(Auszug der Seite):
________

Die Schweiz ist heute ein multikulturelles Land. Das ist nicht überall gleich sichtbar. Aber wird an Orten deutlich, die von einer Herkunftsgruppe speziell mitgeprägt werden – sei dies eine religiöse oder ethnische Gruppe.
Ein bekanntes Beispiel ist Täsch im Wallis. Das Dorf verfügt über eine ausserordentlich grosse portugiesische Gruppe. Im Emmental findet sich eine lebendige tamilische Gemeinschaft. Und im Stadtzürcher Quartier Wiedikon bestimmt das orthodoxe Judentum das Stadtbild mit.
Auch in Zahlen wird die Multikulturalität der Schweiz sichtbar. So haben knapp 40 Prozent der ständigen Wohnbevölkerung ab 15 Jahren einen Migrationshintergrund. Das sind fast 2.9 Millionen Menschen, wie Zahlen des Bundesamts für Statistik (BFS) aus dem Jahr 2021 besagen.

________

(Auszüge aus Einträgen):
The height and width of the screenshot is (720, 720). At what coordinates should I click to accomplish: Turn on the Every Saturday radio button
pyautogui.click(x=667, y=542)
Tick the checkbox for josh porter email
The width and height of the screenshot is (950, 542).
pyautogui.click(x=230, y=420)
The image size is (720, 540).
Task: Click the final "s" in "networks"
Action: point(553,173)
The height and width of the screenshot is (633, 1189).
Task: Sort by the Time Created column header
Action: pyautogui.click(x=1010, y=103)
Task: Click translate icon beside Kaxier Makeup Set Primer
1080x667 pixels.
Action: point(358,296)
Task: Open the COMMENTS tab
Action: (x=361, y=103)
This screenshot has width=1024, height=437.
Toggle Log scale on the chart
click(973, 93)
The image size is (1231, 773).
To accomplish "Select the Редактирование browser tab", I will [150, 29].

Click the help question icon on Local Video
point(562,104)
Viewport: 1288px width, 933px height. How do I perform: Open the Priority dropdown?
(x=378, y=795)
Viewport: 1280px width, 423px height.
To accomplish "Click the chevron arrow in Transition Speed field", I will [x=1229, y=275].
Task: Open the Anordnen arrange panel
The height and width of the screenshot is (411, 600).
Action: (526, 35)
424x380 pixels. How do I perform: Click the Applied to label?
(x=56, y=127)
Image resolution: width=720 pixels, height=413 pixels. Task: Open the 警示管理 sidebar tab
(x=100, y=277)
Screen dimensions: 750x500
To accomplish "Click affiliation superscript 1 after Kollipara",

________

(Ihre Aufgabe): Schreiben Sie, was im Text über die multikulturelle Schweiz auf den letzten Satz folgt. Die Einträge spielen hierfür keine Rolle.

(Ergebnis der Aufgabe):
Eine Studie des Bundes zeigte bereits 2015, dass unter jungen Erwachsenen in der Schweiz fast 130 unterschiedliche Sprachen gesprochen werden. Fast 90 Prozent von ihnen haben ausländische Freunde.
Anders als in anderen Ländern, schlagen sich die kulturellen Einflüsse aber nicht in räumlich stark getrennten, sozialen Gruppen nieder: So etwas wie Chinatown, das man aus New York kennt und stark von chinesischen Eingewanderten geprägt ist, kennt die Schweiz nicht.
Auch sogenannte Brennpunktquartiere (wie Molenbeek in Brüssel oder Neukölln in Berlin) machen hierzulande nur punktuell Schlagzeilen. Der Fall war das beispielsweise vor ein paar Jahren rund um das Quartier Längi in Pratteln.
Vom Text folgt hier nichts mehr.